Douglas Adams' grave has a bouquet of pens and a small towel laid out for him.

Image from preview.redd.it and submitted by Firear651a
image showing Douglas Adams' grave has a bouquet of pens and a small towel laid out for him.

ShastaBeast87 on November 24th, 2024 at 21:48 UTC »

John Bonham, the drummer from led Zeppelin is buried just up the road from me in a tiny countryside churchyard in a Hamlet called Rushock. His grave is full of letters, symbols, coins and drumsticks from all over the world. Its great to see inspiring people continue to inspire people.

gggg500 on November 24th, 2024 at 22:08 UTC »

He also has the meaning of life (the number 42) next to his grave.

sucobe on November 24th, 2024 at 22:29 UTC »

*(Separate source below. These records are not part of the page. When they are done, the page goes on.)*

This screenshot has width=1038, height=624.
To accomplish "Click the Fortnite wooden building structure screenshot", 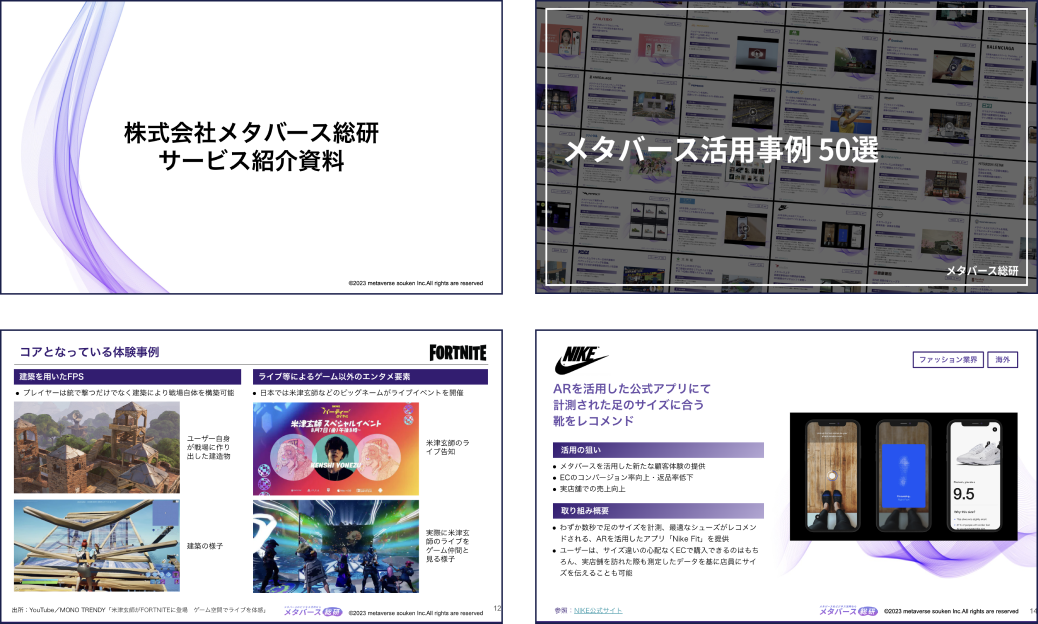I will click(97, 448).
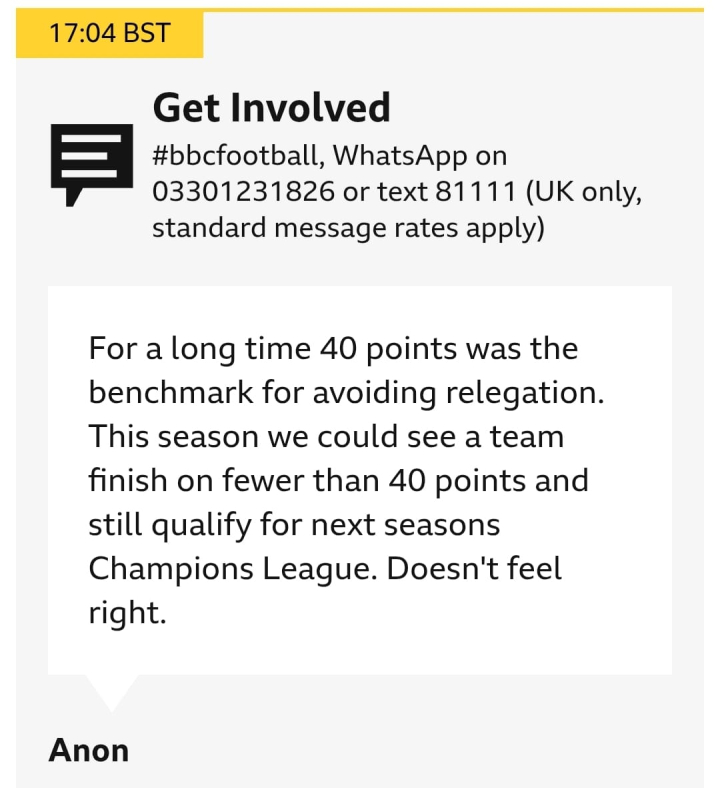Select the #bbcfootball hashtag
This screenshot has height=788, width=720.
[x=235, y=155]
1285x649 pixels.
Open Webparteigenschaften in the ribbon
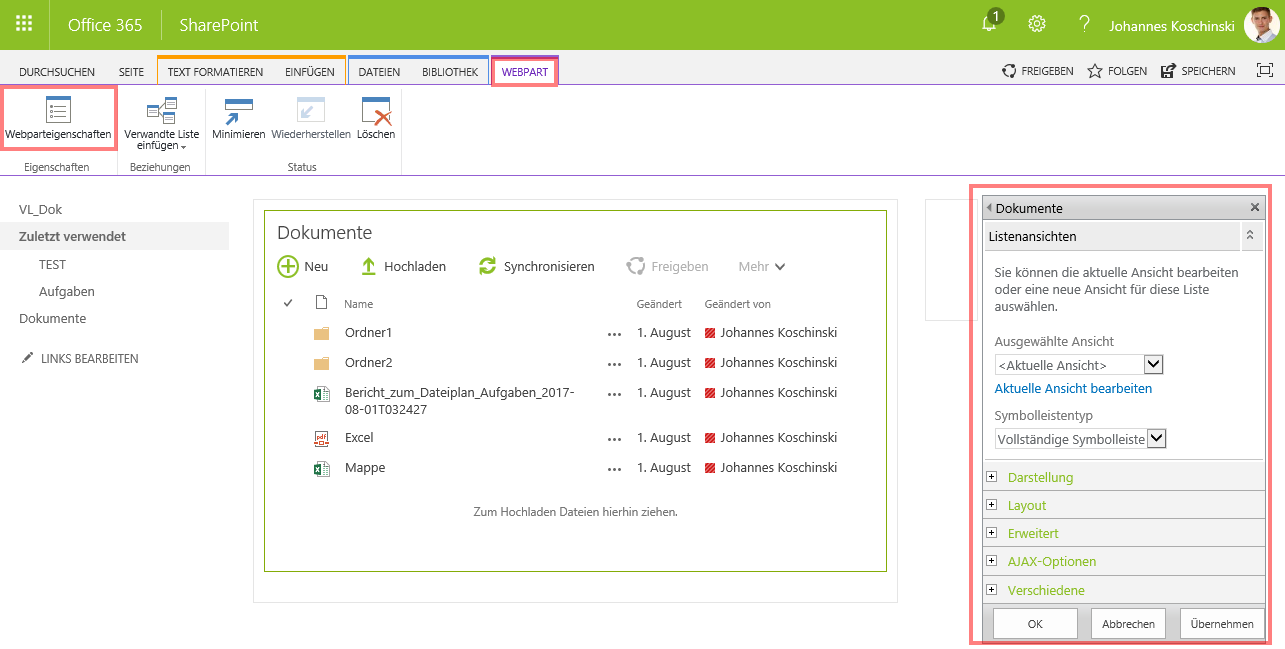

If you’re like me and had no clue:

Douglas Adams wrote The Hitchhiker's Guide to the Galaxy

The number 42 is, in The Hitchhiker's Guide to the Galaxy by Douglas Adams, the "Answer to the Ultimate Question of Life, the Universe, and Everything", calculated by an enormous supercomputer named Deep Thought over a period of 7.5 million years. Unfortunately, no one knows what the question is. Thus, to calculate the Ultimate Question, a special computer the size of a small planet was built from organic components and named "Earth". The Ultimate Question "What do you get when you multiply six by nine" is found by Arthur Dent and Ford Prefect in the second book of the series, The Restaurant at the End of the Universe. This appeared first in the radio play and later in the novelization of The Hitchhiker's Guide to the Galaxy.

It is highly crucial to bring along a towel; which Ford remembers to tell Arthur as they escape aboard a yellow spaceship (huh? same color as the bulldozer that came to flatten his house). The Guide says a towel “is the most massively useful thing an interstellar hitchhiker can have … you can wrap it around you for warmth … lie on it … use it as a sail on a mini-raft … wet it for use in hand-to-hand combat … wave it as a distress signal in emergencies … and of course use it to dry yourself off, if it still seems to be clean enough.”